▶ **Task directions**
All of the data that follows should be written out exactly.

Saved entries:
* * *
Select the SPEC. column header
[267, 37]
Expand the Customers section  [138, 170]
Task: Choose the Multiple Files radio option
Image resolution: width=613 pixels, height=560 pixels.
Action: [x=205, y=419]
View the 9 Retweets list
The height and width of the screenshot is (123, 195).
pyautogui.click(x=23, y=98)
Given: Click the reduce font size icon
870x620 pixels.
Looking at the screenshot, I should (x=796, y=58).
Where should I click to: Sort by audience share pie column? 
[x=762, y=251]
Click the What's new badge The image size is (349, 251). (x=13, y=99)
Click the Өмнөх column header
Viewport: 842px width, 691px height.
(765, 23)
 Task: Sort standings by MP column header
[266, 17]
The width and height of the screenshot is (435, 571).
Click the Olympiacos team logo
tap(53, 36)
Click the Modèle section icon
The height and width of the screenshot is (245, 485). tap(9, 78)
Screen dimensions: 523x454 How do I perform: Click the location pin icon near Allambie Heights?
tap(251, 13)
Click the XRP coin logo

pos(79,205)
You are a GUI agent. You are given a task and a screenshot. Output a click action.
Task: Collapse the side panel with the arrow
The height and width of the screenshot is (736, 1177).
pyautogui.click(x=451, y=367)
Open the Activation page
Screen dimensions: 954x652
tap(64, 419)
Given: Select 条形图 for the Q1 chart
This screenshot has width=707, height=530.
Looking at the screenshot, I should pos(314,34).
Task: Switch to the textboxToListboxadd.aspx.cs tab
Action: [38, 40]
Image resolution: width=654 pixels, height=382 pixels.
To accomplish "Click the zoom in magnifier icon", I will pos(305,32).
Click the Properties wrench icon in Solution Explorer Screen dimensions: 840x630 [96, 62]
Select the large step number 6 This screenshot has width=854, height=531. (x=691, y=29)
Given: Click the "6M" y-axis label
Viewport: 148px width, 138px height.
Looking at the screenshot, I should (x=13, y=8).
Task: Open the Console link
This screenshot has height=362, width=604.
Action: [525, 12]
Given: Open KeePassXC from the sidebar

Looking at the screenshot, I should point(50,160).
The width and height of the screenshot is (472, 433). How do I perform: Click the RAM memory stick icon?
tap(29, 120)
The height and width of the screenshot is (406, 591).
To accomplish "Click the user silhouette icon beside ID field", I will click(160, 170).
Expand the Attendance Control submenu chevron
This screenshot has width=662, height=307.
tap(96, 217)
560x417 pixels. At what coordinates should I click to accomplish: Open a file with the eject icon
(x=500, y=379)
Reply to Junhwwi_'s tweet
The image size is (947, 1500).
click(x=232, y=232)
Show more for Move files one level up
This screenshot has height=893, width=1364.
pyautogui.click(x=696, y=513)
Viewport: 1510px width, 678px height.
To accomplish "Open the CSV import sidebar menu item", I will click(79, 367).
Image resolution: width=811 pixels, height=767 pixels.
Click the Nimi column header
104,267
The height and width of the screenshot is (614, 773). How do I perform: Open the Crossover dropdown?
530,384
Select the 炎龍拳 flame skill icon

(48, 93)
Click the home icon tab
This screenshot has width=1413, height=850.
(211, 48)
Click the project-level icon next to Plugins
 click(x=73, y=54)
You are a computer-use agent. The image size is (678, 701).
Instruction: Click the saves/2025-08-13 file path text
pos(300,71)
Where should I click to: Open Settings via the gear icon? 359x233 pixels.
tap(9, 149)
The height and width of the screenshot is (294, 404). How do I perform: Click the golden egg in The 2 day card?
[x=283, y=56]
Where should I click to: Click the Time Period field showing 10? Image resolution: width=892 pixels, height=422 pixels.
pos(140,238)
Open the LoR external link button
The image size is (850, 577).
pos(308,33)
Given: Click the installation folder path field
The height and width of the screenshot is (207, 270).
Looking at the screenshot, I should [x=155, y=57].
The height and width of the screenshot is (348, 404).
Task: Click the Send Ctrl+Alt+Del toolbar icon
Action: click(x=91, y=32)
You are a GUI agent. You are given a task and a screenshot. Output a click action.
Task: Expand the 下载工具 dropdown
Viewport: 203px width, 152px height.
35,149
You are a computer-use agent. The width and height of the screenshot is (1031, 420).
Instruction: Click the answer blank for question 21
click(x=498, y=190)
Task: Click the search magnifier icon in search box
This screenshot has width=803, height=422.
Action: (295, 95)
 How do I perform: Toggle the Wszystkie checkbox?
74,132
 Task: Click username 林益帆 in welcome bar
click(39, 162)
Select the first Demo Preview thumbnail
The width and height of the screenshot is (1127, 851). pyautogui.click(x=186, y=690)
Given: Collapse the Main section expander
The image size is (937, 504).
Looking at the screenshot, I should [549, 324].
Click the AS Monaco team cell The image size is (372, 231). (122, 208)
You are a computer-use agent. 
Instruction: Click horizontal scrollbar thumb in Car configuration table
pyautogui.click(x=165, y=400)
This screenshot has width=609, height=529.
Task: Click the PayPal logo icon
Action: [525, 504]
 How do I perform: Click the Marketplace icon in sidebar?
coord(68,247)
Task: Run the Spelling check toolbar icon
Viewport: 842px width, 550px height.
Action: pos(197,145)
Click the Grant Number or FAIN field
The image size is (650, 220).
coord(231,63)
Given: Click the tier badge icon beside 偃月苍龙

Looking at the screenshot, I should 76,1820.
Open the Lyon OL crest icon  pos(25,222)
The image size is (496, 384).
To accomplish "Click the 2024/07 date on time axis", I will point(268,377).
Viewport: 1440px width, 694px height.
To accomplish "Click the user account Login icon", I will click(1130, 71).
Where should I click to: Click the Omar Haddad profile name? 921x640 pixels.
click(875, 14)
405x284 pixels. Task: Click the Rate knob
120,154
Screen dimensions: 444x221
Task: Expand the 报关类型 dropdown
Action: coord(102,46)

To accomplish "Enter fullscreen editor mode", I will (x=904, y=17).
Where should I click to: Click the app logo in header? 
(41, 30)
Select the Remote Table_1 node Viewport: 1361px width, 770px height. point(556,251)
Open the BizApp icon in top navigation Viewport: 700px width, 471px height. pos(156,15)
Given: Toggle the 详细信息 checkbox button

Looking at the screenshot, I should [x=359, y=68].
* * *
▶ **Answer space**
Select the SPEC. column header
[267, 37]
Expand the Customers section  [138, 170]
Task: Choose the Multiple Files radio option
Image resolution: width=613 pixels, height=560 pixels.
Action: [x=205, y=419]
View the 9 Retweets list
The height and width of the screenshot is (123, 195).
pyautogui.click(x=23, y=98)
Given: Click the reduce font size icon
870x620 pixels.
Looking at the screenshot, I should (x=796, y=58).
Where should I click to: Sort by audience share pie column? 
[x=762, y=251]
Click the What's new badge The image size is (349, 251). (x=13, y=99)
Click the Өмнөх column header
Viewport: 842px width, 691px height.
(765, 23)
 Task: Sort standings by MP column header
[266, 17]
The width and height of the screenshot is (435, 571).
Click the Olympiacos team logo
tap(53, 36)
Click the Modèle section icon
The height and width of the screenshot is (245, 485). tap(9, 78)
Screen dimensions: 523x454 How do I perform: Click the location pin icon near Allambie Heights?
tap(251, 13)
Click the XRP coin logo

pos(79,205)
You are a GUI agent. You are given a task and a screenshot. Output a click action.
Task: Collapse the side panel with the arrow
The height and width of the screenshot is (736, 1177).
pyautogui.click(x=451, y=367)
Open the Activation page
Screen dimensions: 954x652
tap(64, 419)
Given: Select 条形图 for the Q1 chart
This screenshot has width=707, height=530.
Looking at the screenshot, I should pos(314,34).
Task: Switch to the textboxToListboxadd.aspx.cs tab
Action: [38, 40]
Image resolution: width=654 pixels, height=382 pixels.
To accomplish "Click the zoom in magnifier icon", I will pos(305,32).
Click the Properties wrench icon in Solution Explorer Screen dimensions: 840x630 [96, 62]
Select the large step number 6 This screenshot has width=854, height=531. (x=691, y=29)
Given: Click the "6M" y-axis label
Viewport: 148px width, 138px height.
Looking at the screenshot, I should (x=13, y=8).
Task: Open the Console link
This screenshot has height=362, width=604.
Action: [525, 12]
Given: Open KeePassXC from the sidebar

Looking at the screenshot, I should point(50,160).
The width and height of the screenshot is (472, 433). How do I perform: Click the RAM memory stick icon?
tap(29, 120)
The height and width of the screenshot is (406, 591).
To accomplish "Click the user silhouette icon beside ID field", I will click(160, 170).
Expand the Attendance Control submenu chevron
This screenshot has width=662, height=307.
tap(96, 217)
560x417 pixels. At what coordinates should I click to accomplish: Open a file with the eject icon
(x=500, y=379)
Reply to Junhwwi_'s tweet
The image size is (947, 1500).
click(x=232, y=232)
Show more for Move files one level up
This screenshot has height=893, width=1364.
pyautogui.click(x=696, y=513)
Viewport: 1510px width, 678px height.
To accomplish "Open the CSV import sidebar menu item", I will click(79, 367).
Image resolution: width=811 pixels, height=767 pixels.
Click the Nimi column header
104,267
The height and width of the screenshot is (614, 773). How do I perform: Open the Crossover dropdown?
530,384
Select the 炎龍拳 flame skill icon

(48, 93)
Click the home icon tab
This screenshot has width=1413, height=850.
(211, 48)
Click the project-level icon next to Plugins
 click(x=73, y=54)
You are a computer-use agent. The image size is (678, 701).
Instruction: Click the saves/2025-08-13 file path text
pos(300,71)
Where should I click to: Open Settings via the gear icon? 359x233 pixels.
tap(9, 149)
The height and width of the screenshot is (294, 404). How do I perform: Click the golden egg in The 2 day card?
[x=283, y=56]
Where should I click to: Click the Time Period field showing 10? Image resolution: width=892 pixels, height=422 pixels.
pos(140,238)
Open the LoR external link button
The image size is (850, 577).
pos(308,33)
Given: Click the installation folder path field
The height and width of the screenshot is (207, 270).
Looking at the screenshot, I should [x=155, y=57].
The height and width of the screenshot is (348, 404).
Task: Click the Send Ctrl+Alt+Del toolbar icon
Action: click(x=91, y=32)
You are a GUI agent. You are given a task and a screenshot. Output a click action.
Task: Expand the 下载工具 dropdown
Viewport: 203px width, 152px height.
35,149
You are a computer-use agent. The width and height of the screenshot is (1031, 420).
Instruction: Click the answer blank for question 21
click(x=498, y=190)
Task: Click the search magnifier icon in search box
This screenshot has width=803, height=422.
Action: (295, 95)
 How do I perform: Toggle the Wszystkie checkbox?
74,132
 Task: Click username 林益帆 in welcome bar
click(39, 162)
Select the first Demo Preview thumbnail
The width and height of the screenshot is (1127, 851). pyautogui.click(x=186, y=690)
Given: Collapse the Main section expander
The image size is (937, 504).
Looking at the screenshot, I should [549, 324].
Click the AS Monaco team cell The image size is (372, 231). (122, 208)
You are a computer-use agent. 
Instruction: Click horizontal scrollbar thumb in Car configuration table
pyautogui.click(x=165, y=400)
This screenshot has width=609, height=529.
Task: Click the PayPal logo icon
Action: [525, 504]
 How do I perform: Click the Marketplace icon in sidebar?
coord(68,247)
Task: Run the Spelling check toolbar icon
Viewport: 842px width, 550px height.
Action: pos(197,145)
Click the Grant Number or FAIN field
The image size is (650, 220).
coord(231,63)
Given: Click the tier badge icon beside 偃月苍龙

Looking at the screenshot, I should 76,1820.
Open the Lyon OL crest icon  pos(25,222)
The image size is (496, 384).
To accomplish "Click the 2024/07 date on time axis", I will point(268,377).
Viewport: 1440px width, 694px height.
To accomplish "Click the user account Login icon", I will click(1130, 71).
Where should I click to: Click the Omar Haddad profile name? 921x640 pixels.
click(875, 14)
405x284 pixels. Task: Click the Rate knob
120,154
Screen dimensions: 444x221
Task: Expand the 报关类型 dropdown
Action: coord(102,46)

To accomplish "Enter fullscreen editor mode", I will (x=904, y=17).
Where should I click to: Click the app logo in header? 
(41, 30)
Select the Remote Table_1 node Viewport: 1361px width, 770px height. point(556,251)
Open the BizApp icon in top navigation Viewport: 700px width, 471px height. pos(156,15)
Given: Toggle the 详细信息 checkbox button

Looking at the screenshot, I should [x=359, y=68].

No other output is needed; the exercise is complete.